Evet hiçbir zaman, bu zeminde bu zaman kadar böyle bir ihtiyac-ı şedid olmamış gibidir. Çünkü tehlike hariçten şiddetle gelmiş. Şahsımın bu ihtiyaca karşı gelmediğini itiraf edip ilan ettiğim halde, yine şahsımın meziyetinden değil belki şiddet-i ihtiyaçtan ve zahiren başkalar çok görünmemesinden şahsımı o ihtiyaca bir çare zannediyorlar. Halbuki ben de çoktan beri buna taaccüb ve hayretle bakıyordum ve hiçbir cihetle lâyık olmadığım halde, dehşetli kusurlarımla beraber, teveccüh-ü âmmenin hikmetini şimdi bildim. Hikmeti de şudur:

Risale-i Nur’un hakikati ve şakirdlerinin şahs-ı manevîsi, bu zaman ve zeminde o şiddetli ihtiyacın yüzünü kendine çevirmiş. Benim şahsımın –hizmet itibarıyla binden bir hissesi ancak bulunduğu halde– o hârika hakikatin ve o hâlis muhlis şahsiyetin bir mümessili zannedip o teveccühü gösteriyorlar. Gerçi bu teveccüh hem bana zarar hem ağır geliyor. Hem de hakkım olmadığı halde hakikat-i Nuriyenin ve şahsiyet-i maneviyesinin hesabına sükût edip o manevî zararlara razı olurdum. Hattâ İmam-ı Ali (radıyallahu anh) ve Gavs-ı A’zam (ks) gibi bazı evliyanın ilham-ı İlahî ile bu zamanımızda Kur’an-ı Hakîm’in mu’cize-i maneviyesinin bir âyinesi olan Risale-i Nur’un hakikatine ve hâlis talebelerinin şahs-ı manevîsine işaret-i gaybiye ile haber verdikleri içinde benim ehemmiyetsiz şahsımı o hakikate hizmetim cihetiyle nazara almışlar.

▸ **Görev Tanımı A**: Kayıtların ilk satırından başlayarak "[x=1364, y=266]" ifadesini içeren satıra kadar, o satır da dahil olmak üzere, satırları aynen yazdır.

▸ **Kelime ve öğe konumlandırma verileri**:
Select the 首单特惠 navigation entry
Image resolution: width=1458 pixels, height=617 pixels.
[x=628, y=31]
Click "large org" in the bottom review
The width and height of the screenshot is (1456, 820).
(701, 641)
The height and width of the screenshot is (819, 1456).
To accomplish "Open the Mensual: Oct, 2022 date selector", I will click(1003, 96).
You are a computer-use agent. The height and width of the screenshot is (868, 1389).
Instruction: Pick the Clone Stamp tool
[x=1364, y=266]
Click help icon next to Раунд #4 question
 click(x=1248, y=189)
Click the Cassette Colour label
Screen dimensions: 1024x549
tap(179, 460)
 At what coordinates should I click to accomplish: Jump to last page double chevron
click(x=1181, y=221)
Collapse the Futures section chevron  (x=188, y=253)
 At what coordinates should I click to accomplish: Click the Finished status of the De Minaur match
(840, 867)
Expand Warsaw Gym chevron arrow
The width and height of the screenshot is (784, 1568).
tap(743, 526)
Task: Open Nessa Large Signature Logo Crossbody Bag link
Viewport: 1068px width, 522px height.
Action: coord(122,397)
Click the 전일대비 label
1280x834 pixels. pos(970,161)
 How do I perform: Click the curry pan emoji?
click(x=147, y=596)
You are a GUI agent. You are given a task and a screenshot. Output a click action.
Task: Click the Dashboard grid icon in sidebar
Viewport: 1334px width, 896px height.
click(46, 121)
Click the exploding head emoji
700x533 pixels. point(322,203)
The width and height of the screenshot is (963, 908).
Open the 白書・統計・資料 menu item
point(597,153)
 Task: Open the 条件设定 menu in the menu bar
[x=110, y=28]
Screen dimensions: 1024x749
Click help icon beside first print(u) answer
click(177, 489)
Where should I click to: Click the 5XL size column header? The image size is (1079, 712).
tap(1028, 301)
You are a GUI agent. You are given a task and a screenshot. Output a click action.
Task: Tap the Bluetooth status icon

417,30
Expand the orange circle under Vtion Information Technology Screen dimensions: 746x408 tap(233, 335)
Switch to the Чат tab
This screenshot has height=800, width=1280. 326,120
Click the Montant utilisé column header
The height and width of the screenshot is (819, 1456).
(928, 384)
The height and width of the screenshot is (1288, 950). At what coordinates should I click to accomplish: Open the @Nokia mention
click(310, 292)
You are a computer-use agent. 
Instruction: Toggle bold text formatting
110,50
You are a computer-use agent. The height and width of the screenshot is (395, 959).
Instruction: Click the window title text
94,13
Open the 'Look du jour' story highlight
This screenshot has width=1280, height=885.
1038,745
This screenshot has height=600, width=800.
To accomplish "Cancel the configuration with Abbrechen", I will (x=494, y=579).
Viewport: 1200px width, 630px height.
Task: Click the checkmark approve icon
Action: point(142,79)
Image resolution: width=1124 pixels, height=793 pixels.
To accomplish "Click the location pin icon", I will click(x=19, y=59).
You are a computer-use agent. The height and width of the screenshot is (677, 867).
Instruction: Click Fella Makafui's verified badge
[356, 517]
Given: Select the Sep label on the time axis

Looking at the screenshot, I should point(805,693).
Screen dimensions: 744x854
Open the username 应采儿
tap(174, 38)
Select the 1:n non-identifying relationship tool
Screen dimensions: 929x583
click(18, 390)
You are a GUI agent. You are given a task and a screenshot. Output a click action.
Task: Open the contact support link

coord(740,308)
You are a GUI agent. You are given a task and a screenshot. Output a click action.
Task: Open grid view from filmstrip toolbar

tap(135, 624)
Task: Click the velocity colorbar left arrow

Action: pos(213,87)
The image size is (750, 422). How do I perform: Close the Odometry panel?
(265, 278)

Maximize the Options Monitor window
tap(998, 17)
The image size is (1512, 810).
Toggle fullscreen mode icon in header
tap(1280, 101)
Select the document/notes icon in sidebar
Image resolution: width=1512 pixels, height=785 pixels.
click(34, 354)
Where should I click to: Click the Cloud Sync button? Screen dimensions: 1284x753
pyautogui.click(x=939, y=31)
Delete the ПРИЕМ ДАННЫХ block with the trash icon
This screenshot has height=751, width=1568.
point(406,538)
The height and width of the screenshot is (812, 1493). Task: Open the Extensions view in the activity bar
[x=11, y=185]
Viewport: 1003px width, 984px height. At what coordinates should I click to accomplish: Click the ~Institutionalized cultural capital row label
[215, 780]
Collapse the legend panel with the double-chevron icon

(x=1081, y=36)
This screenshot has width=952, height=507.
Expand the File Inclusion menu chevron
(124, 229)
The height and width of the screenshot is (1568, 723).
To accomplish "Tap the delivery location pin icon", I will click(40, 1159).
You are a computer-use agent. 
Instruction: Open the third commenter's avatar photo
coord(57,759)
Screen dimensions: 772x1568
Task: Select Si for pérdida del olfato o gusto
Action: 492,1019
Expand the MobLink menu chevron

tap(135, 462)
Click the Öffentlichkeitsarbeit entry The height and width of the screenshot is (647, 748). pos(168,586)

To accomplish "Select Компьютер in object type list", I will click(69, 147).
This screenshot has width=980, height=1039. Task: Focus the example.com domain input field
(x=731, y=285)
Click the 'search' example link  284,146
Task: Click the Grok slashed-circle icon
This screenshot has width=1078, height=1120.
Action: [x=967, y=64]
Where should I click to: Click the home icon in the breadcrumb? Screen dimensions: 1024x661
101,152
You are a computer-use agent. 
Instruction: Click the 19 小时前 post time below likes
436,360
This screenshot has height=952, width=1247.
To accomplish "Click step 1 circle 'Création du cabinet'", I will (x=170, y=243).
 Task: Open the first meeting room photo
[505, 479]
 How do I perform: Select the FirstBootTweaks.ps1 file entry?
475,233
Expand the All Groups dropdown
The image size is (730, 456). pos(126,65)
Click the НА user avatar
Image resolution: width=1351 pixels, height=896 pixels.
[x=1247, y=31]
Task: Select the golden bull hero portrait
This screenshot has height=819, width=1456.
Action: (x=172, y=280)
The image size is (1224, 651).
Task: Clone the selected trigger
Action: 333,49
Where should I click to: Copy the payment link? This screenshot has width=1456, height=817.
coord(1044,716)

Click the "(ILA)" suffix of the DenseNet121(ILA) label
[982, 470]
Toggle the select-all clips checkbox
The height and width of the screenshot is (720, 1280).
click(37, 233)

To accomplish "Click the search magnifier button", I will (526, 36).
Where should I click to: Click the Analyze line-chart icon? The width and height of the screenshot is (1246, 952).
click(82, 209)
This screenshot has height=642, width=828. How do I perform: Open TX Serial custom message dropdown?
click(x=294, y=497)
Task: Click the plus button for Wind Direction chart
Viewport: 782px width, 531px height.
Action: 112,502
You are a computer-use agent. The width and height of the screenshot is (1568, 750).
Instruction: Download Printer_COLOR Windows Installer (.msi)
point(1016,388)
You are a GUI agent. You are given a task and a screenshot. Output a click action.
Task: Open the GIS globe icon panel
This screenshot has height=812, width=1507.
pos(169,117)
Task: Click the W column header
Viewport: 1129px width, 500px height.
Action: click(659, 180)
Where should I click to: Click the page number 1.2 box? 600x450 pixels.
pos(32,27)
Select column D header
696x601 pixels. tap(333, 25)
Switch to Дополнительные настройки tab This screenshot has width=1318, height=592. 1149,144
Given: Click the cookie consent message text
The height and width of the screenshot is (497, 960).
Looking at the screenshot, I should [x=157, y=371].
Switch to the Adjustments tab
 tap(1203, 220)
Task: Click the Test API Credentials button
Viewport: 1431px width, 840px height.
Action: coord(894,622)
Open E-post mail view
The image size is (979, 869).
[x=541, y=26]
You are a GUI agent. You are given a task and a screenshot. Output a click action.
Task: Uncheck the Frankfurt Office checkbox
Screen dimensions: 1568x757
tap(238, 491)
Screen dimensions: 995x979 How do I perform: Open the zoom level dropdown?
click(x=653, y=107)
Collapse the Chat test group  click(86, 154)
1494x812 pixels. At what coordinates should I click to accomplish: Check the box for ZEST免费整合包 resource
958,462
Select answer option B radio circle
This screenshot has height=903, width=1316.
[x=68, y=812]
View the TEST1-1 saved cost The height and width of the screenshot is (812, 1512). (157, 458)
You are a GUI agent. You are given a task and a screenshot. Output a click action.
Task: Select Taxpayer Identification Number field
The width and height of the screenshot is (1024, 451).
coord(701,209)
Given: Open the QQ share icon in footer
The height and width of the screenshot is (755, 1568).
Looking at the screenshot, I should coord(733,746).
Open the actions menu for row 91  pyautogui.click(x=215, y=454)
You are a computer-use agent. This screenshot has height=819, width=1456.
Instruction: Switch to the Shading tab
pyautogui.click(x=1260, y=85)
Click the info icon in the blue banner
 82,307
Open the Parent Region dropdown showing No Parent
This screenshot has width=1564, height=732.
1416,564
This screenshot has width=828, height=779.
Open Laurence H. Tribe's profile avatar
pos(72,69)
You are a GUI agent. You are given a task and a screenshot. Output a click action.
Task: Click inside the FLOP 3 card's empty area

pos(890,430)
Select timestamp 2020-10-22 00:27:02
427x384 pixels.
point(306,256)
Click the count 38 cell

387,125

▸ **Görev Tanımı B**: Risale-i Nur hakkındaki metinde adıyla anılan kişileri ve eserleri sırala.

▸ **Alıştırma Yanıtı A**:
Select the 首单特惠 navigation entry
Image resolution: width=1458 pixels, height=617 pixels.
[x=628, y=31]
Click "large org" in the bottom review
The width and height of the screenshot is (1456, 820).
(701, 641)
The height and width of the screenshot is (819, 1456).
To accomplish "Open the Mensual: Oct, 2022 date selector", I will click(1003, 96).
You are a computer-use agent. The height and width of the screenshot is (868, 1389).
Instruction: Pick the Clone Stamp tool
[x=1364, y=266]

▸ **Alıştırma Yanıtı B**: Risale-i Nur, İmam-ı Ali, Gavs-ı A'zam, Kur'an-ı Hakîm